Playing Five Card Shutdown

For a while, pundits were warning that the government of the sole remaining superpower (and the owner of the most nuclear weapons in the world) was going to shut down the office later this week. This appeals to the miscreant in me. Don't like government? Let's take it away and see how that works for you.

Shutdown is a game of brinksmanship. Each side teases the other, provokes the other, rattles their saber a bit. The spirit that makes brinksmanship effective is that each side implicitly recognizes that the other is rational and that nobody really wants to jump off the cliff.

It's a lot like mutual assured destruction as a nuclear strategy. Russia knows our missiles will survive a first strike, we know their missiles will survive a first strike, and so we've ensured peace by making a first strike irrational.


That "rational player game theory" stuff got us and Russia through fifty years, and then a funny thing happened: new players joined the game, and they might not be as rational as the old school guys who shared the mutual flick. They might even be in Pakistan or North Korea. I don't feel so good about playing Mutual Assured Destruction with North Korea.

The same flaw in the brinksmanship game becomes evident when you play Government Shutdown. Back in the day, the Republicans and the Democrats knew that the country would blame both parties for a shutdown. The Nation would see it as a failure of leadership, an abdication of responsibility. Nobody would win, so nobody would start it.

Then some new players showed up who flirted with the unthinkable. Maybe they could survive a first strike. Maybe they could shut the government down. Gosh, we'd get some good press! We'd appeal to the base! It might be a lot like Humpty Dumpty; it's easy to shut it down, it's hard to make it work.

It makes me nervous when irrational people start playing with complex, important things. It scares me when irrational people start considering the unacceptable as a strategic goal; you never know where they'll stop once they get off the reservation.

In this year's circus, the Tea Party crowd has promised to shut it down. The Dems might like to have the Republicans shut it down; it makes them seem like grownups. The older Republicans might like watching the New Kids stub their toes. At least one writer has suggested that Shutdown is a win-win for all involved.

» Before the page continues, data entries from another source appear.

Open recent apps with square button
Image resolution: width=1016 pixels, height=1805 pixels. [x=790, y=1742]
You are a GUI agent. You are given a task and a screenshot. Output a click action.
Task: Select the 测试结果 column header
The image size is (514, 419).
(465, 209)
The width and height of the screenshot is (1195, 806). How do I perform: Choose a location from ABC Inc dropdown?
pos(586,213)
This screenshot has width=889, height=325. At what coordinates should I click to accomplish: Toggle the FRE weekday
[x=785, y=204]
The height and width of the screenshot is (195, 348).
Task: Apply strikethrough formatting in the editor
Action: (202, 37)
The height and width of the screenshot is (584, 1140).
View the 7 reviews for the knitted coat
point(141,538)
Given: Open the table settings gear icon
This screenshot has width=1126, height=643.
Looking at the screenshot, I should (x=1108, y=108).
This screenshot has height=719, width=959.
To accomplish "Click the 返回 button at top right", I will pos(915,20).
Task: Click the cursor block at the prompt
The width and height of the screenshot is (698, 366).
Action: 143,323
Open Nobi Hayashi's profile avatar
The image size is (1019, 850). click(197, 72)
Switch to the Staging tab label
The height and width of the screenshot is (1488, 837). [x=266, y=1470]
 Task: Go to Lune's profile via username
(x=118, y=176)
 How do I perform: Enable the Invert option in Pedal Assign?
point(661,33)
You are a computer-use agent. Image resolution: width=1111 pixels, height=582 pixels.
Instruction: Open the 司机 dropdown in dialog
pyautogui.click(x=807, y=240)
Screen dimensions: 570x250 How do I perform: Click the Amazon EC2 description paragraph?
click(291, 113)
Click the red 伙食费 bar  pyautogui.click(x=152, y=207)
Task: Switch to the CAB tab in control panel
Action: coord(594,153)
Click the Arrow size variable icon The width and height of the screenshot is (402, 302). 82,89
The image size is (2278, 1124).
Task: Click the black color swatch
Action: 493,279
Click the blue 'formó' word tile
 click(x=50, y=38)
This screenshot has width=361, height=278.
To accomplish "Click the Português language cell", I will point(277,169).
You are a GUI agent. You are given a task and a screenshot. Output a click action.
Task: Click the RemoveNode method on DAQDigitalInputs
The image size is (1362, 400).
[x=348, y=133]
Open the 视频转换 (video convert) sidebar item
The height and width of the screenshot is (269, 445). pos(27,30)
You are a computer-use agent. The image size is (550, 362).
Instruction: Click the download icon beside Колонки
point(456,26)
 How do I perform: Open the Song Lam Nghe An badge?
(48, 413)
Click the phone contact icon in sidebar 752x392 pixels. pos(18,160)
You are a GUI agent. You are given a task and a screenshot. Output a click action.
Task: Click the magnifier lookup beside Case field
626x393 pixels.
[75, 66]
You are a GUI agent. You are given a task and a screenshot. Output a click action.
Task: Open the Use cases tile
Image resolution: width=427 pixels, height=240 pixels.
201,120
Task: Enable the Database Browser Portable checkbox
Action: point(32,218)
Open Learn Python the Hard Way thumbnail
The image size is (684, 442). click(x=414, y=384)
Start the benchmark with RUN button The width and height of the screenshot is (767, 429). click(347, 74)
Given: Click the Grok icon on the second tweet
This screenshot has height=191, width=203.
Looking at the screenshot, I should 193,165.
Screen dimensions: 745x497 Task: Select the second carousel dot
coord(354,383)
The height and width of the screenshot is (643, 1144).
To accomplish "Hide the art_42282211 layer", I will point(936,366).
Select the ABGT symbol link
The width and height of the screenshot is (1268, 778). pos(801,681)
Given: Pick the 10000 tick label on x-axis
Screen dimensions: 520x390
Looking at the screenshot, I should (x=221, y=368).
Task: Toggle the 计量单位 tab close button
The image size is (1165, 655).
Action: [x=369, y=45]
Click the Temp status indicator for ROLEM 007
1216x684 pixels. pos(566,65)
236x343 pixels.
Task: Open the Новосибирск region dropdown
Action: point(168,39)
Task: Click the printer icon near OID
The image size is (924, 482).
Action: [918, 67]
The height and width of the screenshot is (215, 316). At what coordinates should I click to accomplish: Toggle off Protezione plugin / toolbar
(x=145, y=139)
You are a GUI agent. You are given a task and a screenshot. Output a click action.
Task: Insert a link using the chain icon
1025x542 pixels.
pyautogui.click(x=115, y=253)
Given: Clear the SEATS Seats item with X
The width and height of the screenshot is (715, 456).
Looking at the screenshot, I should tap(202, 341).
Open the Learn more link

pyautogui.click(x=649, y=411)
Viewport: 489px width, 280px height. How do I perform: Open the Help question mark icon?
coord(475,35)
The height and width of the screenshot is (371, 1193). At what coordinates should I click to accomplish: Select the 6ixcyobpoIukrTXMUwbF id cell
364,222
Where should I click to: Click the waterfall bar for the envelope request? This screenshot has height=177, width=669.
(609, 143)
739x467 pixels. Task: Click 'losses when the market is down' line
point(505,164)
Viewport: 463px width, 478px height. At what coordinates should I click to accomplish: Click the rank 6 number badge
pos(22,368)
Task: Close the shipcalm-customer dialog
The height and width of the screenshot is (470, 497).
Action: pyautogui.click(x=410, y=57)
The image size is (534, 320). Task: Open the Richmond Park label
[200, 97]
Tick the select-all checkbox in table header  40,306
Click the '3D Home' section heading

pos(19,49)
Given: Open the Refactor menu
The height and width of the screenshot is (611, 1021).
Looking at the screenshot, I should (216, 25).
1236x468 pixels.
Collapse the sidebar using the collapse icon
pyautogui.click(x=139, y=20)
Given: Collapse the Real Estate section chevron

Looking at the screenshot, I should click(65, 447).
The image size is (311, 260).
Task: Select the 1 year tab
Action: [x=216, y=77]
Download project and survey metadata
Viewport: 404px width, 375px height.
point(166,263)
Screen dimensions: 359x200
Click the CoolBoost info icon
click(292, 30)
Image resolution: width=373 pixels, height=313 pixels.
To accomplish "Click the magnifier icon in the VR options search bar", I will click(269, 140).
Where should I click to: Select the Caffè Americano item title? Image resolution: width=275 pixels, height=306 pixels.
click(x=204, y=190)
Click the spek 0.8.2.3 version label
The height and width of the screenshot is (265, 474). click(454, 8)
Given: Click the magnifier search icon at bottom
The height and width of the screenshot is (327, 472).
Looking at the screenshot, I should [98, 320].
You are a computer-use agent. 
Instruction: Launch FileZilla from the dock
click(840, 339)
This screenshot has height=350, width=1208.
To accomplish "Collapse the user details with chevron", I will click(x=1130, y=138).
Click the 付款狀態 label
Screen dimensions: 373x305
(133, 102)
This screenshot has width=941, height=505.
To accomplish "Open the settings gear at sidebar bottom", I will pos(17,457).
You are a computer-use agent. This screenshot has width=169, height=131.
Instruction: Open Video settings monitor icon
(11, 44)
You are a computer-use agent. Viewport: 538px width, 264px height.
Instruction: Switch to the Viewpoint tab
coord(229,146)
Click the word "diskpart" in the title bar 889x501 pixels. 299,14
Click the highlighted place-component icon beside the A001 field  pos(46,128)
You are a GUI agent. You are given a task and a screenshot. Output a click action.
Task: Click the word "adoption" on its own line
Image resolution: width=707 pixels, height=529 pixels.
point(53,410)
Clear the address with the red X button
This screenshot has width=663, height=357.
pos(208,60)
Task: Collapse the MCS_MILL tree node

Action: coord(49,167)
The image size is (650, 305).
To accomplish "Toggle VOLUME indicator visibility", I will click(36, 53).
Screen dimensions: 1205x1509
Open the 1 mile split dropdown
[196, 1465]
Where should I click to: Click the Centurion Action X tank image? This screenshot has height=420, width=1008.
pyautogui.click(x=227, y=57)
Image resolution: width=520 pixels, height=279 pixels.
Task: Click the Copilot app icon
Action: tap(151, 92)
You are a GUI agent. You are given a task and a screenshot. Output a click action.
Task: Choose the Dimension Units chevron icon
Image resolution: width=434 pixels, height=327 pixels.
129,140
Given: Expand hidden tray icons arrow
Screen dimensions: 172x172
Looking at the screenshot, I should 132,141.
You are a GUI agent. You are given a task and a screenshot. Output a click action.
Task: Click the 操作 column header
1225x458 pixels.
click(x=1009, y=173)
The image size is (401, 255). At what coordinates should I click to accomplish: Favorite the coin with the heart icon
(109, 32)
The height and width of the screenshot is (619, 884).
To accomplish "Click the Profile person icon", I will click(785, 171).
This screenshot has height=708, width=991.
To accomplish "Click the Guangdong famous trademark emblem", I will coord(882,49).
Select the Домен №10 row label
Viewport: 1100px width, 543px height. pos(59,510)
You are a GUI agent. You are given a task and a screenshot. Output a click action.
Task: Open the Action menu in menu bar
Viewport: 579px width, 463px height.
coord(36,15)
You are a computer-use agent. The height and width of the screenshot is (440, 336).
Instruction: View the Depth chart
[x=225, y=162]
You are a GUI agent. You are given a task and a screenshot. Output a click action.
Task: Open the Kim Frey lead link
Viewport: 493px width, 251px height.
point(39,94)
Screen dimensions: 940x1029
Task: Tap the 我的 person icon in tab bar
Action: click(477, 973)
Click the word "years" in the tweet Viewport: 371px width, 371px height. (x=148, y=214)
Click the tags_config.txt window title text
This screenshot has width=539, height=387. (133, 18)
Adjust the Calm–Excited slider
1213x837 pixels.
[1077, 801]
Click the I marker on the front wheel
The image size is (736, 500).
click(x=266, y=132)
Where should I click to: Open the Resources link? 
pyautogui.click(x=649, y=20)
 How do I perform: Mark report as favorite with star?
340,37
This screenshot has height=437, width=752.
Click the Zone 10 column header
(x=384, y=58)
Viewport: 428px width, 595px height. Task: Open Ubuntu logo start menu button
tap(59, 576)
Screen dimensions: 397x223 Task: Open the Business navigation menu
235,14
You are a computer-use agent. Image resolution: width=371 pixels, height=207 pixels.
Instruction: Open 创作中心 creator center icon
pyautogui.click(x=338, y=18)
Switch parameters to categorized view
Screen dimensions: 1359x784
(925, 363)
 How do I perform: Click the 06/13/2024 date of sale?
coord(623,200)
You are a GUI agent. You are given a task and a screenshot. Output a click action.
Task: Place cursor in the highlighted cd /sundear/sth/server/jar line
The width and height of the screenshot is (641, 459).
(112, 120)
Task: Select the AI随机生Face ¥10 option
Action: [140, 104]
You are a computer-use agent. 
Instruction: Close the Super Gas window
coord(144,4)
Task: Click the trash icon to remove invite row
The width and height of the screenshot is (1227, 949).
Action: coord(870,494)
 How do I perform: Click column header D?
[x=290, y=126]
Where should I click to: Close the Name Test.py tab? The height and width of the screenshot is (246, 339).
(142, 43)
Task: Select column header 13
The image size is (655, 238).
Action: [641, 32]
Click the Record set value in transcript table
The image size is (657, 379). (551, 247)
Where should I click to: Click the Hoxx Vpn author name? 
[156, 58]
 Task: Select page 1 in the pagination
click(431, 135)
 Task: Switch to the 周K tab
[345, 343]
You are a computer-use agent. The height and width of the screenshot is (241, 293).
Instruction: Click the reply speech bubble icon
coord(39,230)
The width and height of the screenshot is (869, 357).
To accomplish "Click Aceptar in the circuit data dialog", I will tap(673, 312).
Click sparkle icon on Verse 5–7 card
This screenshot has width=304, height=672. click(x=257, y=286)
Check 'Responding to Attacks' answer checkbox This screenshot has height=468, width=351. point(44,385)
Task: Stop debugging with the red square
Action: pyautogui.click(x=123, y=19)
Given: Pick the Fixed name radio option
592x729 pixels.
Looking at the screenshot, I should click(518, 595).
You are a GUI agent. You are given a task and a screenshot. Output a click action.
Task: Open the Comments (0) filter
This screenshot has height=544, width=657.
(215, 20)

This last week a few things left me 95% sure that the odds are over 80% that these fools are actually going to jump over the brink; this in spite of the fact that people all around the world are getting killed resisting dictators, and maybe this would be a good month for democracy to play nice in front of the new kids.
  • The Republicans said they don't want a shutdown
  • The Democrats said they don't want a shutdown
  • Newt said we shouldn't have a shutdown, unless it's the only alternative to House Republicans losing their integrity
  • somebody proposed a two-week Shutdown Buffer, which was considered a master stroke of leadership
  • Newt Gingrich explained, The last big shutdown was a victory
  • Frank Rich asked, Why Wouldn't They Shut It Down?


Karl Popper's turkey taught me that the past does not predict the future. I do know that if you stay around long enough, you get to see a few variations on the theme and you can appreciate the differences among them.

So, just in case our Leaders manage to jump off the cliff, here's a picture of the perpetrators of a previous Shutdown celebrating; you might caption it, "The Usual Suspects".


Newt Gingrich, John Boehner, John Mica, April 7 1995.
You remember what Milan Kundera said, right?